Mitochondria are the power plants of your cells, responsible for creating the energy stores that are used to power cellular operations. Mitochondrial composition is an important determinant of longevity, and accumulating mitochondrial damage - self-inflicted in the course of the operation of metabolism - is one of the root causes of aging. Here researchers review what is know of mitochondrial decline in aging, and the ways in which mitochondrial function can be altered to extend life in laboratory animals:
For decades, aging was considered the inevitable result of the accumulation of damaged macromolecules due to environmental factors and intrinsic processes. Our current knowledge clearly supports that aging is a complex biological process influenced by multiple evolutionary conserved molecular pathways. With the advanced age, loss of cellular homeostasis severely affects the structure and function of various tissues, especially those highly sensitive to stressful conditions like the central nervous system.

──────

**Problem set:**
[1] List every phrase in the passage on mitochondria and aging in which the word "mitochondrial" modifies a noun.
[2] Summarize the passage on mitochondria and aging in two sentences.
[3] Pick up the passage on mitochondria and aging after its last sentence and write a few more sentences.

[Collected data entries]
──────

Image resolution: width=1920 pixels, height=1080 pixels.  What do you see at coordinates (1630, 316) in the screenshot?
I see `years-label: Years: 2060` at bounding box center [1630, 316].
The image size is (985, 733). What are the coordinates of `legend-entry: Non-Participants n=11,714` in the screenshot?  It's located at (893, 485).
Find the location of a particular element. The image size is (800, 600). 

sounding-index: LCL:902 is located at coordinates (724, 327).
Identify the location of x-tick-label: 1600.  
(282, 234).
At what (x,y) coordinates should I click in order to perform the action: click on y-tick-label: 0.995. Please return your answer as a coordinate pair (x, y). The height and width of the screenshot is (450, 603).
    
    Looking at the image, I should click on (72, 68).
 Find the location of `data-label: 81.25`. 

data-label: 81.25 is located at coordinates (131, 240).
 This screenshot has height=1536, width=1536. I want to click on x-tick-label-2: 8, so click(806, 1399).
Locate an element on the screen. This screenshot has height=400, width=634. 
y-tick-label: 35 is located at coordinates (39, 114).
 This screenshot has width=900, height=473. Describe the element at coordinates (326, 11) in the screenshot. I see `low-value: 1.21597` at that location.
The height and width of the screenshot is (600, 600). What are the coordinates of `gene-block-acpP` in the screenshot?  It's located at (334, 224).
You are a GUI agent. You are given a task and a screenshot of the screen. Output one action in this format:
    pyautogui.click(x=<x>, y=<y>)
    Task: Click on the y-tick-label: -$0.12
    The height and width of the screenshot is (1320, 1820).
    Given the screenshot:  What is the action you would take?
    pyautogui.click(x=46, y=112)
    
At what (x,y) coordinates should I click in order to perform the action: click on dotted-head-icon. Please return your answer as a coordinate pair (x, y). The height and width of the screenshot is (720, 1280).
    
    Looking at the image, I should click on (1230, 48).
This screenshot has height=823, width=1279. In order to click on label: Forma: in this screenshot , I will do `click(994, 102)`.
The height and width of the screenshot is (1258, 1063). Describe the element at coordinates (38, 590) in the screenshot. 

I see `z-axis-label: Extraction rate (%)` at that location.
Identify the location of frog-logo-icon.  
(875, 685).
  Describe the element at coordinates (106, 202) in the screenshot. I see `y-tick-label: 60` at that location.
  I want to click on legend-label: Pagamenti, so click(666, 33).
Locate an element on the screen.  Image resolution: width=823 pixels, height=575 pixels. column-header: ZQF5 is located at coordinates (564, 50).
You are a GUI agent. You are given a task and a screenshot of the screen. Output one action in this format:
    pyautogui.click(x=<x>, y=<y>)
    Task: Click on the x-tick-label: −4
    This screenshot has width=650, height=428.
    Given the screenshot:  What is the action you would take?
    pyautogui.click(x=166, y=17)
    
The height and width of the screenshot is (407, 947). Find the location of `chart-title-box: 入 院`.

──────

**Expected results:**
[1] mitochondrial composition, mitochondrial damage, mitochondrial decline, mitochondrial function

[2] Mitochondria produce the energy that powers cells, and their composition helps determine longevity, while the damage they accumulate through normal metabolism is a root cause of aging. Aging, once viewed as the inevitable buildup of damaged macromolecules, is now understood as a complex process influenced by many conserved molecular pathways, and loss of cellular homeostasis in old age severely affects sensitive tissues such as the central nervous system.

[3]
In this regard, the age-related regression of neural circuits and the consequent poor neuronal plasticity have been associated with metabolic dysfunctions, in which the decline of mitochondrial activity significantly contributes. Interestingly, while mitochondrial lesions promote the onset of degenerative disorders, mild mitochondrial manipulations delay some of the age-related phenotypes and, more importantly, increase the lifespan of organisms ranging from invertebrates to mammals.
Here, we survey the insulin/IGF-1 and the TOR signaling pathways and review how these two important longevity determinants regulate mitochondrial activity. Furthermore, we discuss the contribution of slight mitochondrial dysfunction in the engagement of pro-longevity processes and the opposite role of strong mitochondrial dysfunction in neurodegeneration.